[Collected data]
---------------

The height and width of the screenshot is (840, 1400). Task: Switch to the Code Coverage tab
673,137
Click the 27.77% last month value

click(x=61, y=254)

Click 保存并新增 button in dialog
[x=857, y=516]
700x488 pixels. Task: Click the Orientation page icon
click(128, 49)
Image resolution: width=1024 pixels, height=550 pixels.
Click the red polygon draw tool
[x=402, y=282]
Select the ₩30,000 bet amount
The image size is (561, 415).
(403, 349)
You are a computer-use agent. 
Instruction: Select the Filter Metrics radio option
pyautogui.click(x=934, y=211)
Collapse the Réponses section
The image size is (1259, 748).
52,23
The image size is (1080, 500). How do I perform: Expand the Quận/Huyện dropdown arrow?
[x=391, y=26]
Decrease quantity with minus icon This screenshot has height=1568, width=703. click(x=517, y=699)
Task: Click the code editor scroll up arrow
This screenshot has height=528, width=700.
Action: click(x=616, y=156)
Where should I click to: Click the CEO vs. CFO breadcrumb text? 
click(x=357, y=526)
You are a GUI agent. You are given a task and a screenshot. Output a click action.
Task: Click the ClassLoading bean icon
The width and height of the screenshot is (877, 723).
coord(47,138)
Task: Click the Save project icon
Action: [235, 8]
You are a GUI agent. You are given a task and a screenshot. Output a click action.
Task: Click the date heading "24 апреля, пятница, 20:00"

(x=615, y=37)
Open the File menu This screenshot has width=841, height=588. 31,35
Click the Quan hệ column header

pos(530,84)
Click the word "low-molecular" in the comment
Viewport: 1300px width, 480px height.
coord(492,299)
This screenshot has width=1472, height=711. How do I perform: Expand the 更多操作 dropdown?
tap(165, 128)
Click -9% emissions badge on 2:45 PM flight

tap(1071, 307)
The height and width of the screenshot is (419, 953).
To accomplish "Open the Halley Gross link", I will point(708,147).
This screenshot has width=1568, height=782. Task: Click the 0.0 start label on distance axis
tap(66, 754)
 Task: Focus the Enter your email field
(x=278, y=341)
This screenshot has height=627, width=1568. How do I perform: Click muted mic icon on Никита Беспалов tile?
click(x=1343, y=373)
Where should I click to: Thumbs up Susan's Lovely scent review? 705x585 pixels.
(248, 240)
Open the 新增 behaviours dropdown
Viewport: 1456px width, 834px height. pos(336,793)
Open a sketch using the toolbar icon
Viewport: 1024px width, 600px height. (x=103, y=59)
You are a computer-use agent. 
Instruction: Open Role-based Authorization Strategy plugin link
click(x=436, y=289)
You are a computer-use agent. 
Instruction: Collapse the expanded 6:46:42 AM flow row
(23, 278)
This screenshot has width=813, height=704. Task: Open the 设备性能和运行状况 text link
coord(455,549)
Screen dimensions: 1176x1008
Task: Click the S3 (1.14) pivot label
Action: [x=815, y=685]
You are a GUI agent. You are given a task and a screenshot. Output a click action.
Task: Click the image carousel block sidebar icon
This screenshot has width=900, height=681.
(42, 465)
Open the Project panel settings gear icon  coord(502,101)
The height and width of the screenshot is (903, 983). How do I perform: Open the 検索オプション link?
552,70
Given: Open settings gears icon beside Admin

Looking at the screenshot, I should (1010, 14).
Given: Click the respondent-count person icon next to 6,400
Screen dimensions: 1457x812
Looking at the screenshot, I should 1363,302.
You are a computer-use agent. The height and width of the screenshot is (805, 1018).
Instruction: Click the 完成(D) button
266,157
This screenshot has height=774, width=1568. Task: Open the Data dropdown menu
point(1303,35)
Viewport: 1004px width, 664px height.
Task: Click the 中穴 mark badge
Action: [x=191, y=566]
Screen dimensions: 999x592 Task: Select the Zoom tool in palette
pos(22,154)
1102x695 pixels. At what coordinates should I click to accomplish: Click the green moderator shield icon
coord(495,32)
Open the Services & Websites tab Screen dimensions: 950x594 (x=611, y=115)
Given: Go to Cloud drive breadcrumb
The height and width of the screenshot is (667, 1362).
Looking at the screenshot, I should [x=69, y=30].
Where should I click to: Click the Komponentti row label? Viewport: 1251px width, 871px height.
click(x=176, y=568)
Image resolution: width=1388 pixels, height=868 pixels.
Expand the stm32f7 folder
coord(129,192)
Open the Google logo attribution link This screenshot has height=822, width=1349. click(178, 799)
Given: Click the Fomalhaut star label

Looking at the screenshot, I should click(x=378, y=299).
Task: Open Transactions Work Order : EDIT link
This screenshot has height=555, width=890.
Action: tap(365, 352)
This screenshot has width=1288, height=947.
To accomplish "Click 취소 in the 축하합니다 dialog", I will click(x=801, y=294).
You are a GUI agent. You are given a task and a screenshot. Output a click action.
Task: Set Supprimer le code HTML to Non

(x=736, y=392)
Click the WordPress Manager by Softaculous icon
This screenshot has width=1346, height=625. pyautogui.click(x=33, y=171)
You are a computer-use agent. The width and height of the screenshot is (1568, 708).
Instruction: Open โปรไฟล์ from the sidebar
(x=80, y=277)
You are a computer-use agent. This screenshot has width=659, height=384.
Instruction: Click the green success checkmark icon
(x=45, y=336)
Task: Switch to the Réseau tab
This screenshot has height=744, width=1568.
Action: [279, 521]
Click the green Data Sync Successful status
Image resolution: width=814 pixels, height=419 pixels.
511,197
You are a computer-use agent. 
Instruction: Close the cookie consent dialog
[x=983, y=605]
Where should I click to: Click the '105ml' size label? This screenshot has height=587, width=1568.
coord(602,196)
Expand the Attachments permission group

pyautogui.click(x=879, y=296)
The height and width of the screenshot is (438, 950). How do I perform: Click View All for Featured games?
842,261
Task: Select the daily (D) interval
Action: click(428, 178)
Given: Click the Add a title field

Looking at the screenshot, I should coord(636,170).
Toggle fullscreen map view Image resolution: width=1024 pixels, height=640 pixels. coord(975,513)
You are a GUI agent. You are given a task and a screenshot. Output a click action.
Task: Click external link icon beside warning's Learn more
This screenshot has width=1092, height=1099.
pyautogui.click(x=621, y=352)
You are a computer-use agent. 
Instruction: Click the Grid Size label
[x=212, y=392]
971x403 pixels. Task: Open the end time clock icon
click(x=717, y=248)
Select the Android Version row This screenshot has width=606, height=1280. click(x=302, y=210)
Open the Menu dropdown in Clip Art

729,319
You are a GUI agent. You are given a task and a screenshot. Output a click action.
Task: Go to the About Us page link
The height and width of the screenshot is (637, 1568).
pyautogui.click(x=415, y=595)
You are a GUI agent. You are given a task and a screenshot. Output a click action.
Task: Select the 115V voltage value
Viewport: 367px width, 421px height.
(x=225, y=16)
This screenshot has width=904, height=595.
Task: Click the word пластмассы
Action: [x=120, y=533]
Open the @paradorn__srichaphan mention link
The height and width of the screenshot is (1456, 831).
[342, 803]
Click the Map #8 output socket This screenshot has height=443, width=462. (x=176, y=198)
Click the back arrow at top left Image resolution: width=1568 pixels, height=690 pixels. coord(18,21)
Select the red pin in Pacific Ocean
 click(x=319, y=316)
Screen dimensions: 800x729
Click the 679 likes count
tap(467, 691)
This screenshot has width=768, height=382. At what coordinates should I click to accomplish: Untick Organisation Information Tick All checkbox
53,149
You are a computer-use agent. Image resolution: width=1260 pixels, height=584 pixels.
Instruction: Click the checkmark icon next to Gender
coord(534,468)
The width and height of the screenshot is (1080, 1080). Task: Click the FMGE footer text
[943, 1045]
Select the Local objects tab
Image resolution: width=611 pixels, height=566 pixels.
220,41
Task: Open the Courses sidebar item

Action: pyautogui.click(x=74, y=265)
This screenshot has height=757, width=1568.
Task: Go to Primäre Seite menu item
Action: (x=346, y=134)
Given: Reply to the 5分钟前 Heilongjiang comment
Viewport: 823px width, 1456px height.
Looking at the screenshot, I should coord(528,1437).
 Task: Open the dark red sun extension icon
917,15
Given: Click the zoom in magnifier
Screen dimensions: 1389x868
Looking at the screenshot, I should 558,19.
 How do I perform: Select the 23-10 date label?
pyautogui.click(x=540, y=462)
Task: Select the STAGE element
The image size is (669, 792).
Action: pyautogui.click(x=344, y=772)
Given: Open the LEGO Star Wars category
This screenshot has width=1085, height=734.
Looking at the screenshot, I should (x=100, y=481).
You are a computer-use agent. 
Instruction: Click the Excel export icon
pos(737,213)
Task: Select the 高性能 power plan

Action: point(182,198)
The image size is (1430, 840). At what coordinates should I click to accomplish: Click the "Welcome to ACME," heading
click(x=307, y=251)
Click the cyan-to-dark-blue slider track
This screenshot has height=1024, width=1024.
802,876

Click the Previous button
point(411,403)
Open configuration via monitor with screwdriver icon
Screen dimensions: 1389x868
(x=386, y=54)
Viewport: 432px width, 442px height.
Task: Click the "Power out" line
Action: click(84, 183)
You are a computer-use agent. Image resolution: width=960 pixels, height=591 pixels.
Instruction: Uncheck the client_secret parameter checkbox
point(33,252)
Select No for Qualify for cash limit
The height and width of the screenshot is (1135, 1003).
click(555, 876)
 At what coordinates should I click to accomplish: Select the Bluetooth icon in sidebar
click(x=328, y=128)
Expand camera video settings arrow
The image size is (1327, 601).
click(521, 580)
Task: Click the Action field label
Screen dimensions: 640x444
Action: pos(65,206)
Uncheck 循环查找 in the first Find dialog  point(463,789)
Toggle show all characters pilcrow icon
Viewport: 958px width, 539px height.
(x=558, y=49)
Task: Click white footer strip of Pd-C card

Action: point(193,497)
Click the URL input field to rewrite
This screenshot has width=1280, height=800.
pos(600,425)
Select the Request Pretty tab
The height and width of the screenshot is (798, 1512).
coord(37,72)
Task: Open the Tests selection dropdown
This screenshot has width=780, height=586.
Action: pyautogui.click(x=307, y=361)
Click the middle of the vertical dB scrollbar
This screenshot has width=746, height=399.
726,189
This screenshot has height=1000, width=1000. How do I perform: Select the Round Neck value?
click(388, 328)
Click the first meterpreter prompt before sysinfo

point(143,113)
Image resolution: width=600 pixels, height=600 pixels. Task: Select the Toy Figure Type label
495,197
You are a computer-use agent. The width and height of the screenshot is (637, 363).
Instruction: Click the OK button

---------------

#### HOW TO COMPLETE THIS TASK
Please return only the lines from the one that contains "Image resolution: width=600" through the final line of the entries, each exactly as written.

#### ANSWER BOX
Image resolution: width=600 pixels, height=600 pixels. Task: Select the Toy Figure Type label
495,197
You are a computer-use agent. The width and height of the screenshot is (637, 363).
Instruction: Click the OK button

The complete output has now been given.